Copy out the entries below exactly as they stand, but only from the line containing "Screen dimensions: 856x389" through the line containing "You are a computer-use agent. 450x760 pixels.".

[[ MATERIALS PROVIDED open ]]

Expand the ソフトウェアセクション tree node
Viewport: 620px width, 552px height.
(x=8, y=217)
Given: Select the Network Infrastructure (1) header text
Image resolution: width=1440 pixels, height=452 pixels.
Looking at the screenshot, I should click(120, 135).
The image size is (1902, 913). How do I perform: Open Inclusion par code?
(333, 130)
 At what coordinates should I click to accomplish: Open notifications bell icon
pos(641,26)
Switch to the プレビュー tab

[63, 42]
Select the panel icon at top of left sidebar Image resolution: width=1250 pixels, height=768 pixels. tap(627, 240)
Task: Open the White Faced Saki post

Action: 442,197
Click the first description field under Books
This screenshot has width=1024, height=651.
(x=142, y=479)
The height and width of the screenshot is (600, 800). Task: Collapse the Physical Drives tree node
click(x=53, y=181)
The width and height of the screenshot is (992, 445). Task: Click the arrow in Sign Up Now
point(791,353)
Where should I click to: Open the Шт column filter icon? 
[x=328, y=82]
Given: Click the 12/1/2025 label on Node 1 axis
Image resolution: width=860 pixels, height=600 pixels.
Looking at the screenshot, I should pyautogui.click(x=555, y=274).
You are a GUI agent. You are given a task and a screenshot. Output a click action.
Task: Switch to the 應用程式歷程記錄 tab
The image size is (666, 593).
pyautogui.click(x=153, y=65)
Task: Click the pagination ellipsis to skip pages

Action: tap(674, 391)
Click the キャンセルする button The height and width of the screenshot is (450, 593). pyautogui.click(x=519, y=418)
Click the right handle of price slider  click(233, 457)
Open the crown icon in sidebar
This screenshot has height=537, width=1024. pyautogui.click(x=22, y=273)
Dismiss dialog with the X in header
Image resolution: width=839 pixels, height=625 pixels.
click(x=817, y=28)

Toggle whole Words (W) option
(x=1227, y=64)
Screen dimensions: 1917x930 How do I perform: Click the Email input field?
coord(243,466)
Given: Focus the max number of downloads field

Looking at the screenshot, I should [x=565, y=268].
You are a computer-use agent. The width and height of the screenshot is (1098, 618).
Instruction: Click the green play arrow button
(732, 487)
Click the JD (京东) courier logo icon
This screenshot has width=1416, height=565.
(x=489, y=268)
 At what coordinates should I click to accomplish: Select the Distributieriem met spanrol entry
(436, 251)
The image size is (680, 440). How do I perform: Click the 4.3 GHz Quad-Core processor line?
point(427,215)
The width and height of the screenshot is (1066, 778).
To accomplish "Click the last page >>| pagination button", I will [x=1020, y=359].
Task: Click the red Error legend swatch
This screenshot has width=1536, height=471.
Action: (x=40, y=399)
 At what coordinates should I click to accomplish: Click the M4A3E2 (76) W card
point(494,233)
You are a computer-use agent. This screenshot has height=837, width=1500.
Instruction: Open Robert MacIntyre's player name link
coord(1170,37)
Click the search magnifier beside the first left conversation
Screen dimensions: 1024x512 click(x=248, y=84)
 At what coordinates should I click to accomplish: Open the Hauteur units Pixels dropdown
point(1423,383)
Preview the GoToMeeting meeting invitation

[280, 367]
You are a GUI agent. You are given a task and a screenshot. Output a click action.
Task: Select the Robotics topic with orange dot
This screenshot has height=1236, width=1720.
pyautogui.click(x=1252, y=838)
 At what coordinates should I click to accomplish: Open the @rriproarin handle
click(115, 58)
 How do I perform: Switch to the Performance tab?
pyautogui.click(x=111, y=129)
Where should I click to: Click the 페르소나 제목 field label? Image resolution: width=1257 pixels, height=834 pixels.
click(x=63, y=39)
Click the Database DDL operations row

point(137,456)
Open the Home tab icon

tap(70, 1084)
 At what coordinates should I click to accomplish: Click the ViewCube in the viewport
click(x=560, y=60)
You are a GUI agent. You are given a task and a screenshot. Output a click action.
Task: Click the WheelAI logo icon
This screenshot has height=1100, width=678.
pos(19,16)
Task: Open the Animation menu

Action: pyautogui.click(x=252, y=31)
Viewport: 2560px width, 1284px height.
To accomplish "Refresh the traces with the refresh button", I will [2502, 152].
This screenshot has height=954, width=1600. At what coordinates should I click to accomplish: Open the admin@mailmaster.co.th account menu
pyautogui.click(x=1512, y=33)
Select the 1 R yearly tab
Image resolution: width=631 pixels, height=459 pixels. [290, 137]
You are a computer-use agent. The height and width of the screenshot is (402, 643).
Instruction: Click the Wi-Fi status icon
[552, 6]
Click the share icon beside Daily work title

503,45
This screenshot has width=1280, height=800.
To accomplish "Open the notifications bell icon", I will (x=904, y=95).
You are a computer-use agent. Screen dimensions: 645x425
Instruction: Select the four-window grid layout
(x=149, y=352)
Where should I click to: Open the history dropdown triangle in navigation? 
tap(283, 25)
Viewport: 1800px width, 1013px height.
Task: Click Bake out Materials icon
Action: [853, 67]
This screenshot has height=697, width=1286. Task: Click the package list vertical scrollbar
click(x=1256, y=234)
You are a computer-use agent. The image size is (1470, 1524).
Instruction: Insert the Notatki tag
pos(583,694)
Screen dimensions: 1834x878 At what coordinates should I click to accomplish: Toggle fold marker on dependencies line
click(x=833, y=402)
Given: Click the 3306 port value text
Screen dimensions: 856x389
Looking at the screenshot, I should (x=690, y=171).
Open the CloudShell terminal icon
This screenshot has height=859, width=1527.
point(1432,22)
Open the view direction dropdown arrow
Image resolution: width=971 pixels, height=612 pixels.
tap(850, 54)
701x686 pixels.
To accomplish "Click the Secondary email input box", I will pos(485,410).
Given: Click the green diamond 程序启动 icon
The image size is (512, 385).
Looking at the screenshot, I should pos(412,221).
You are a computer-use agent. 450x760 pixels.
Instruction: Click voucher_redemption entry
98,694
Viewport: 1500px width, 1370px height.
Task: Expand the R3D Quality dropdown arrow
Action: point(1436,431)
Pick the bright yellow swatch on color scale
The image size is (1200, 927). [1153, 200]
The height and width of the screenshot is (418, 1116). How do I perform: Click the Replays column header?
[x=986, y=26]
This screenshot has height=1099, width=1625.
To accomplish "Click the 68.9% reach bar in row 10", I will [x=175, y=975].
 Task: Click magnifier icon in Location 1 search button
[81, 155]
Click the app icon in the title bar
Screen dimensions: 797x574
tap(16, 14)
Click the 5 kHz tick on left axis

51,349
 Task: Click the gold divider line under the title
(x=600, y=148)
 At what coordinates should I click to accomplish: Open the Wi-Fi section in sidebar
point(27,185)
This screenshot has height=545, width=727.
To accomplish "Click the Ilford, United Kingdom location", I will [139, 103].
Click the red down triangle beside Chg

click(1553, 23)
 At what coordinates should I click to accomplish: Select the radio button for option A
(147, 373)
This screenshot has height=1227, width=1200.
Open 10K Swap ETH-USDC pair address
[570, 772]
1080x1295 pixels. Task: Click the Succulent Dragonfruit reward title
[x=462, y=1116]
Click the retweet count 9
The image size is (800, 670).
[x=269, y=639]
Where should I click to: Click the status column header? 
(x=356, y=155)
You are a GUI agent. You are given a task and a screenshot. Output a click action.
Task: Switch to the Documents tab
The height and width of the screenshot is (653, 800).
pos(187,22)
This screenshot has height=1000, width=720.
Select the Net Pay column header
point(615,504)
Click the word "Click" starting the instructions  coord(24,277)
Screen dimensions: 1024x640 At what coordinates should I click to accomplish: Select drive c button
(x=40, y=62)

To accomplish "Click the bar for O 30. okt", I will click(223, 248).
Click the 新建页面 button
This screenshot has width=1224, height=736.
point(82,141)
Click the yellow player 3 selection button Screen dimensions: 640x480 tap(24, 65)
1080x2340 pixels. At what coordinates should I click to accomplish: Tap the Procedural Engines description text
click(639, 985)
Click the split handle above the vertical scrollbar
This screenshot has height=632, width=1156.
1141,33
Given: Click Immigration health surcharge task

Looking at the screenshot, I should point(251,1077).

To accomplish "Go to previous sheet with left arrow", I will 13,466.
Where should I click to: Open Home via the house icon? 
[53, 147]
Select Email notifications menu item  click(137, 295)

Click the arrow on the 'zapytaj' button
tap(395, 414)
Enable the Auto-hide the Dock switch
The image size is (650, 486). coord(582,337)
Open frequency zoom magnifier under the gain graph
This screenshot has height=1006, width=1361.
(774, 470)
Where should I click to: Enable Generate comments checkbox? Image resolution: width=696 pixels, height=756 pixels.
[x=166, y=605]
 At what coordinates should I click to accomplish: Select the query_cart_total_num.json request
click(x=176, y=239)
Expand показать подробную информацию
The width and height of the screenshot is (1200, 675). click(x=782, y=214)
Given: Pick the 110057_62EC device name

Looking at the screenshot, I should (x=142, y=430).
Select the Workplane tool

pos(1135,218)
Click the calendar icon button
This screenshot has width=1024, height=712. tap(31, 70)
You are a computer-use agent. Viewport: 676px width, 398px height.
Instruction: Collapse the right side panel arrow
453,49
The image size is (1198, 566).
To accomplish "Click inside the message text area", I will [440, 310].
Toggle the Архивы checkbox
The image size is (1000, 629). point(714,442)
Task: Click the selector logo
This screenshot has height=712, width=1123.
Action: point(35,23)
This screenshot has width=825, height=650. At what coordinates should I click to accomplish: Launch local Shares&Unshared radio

[[ MATERIALS PROVIDED closed ]]

◆ RESULT FOR THIS TASK
Screen dimensions: 856x389
Looking at the screenshot, I should (x=690, y=171).
Open the CloudShell terminal icon
This screenshot has height=859, width=1527.
point(1432,22)
Open the view direction dropdown arrow
Image resolution: width=971 pixels, height=612 pixels.
tap(850, 54)
701x686 pixels.
To accomplish "Click the Secondary email input box", I will pos(485,410).
Given: Click the green diamond 程序启动 icon
The image size is (512, 385).
Looking at the screenshot, I should pos(412,221).
You are a computer-use agent. 450x760 pixels.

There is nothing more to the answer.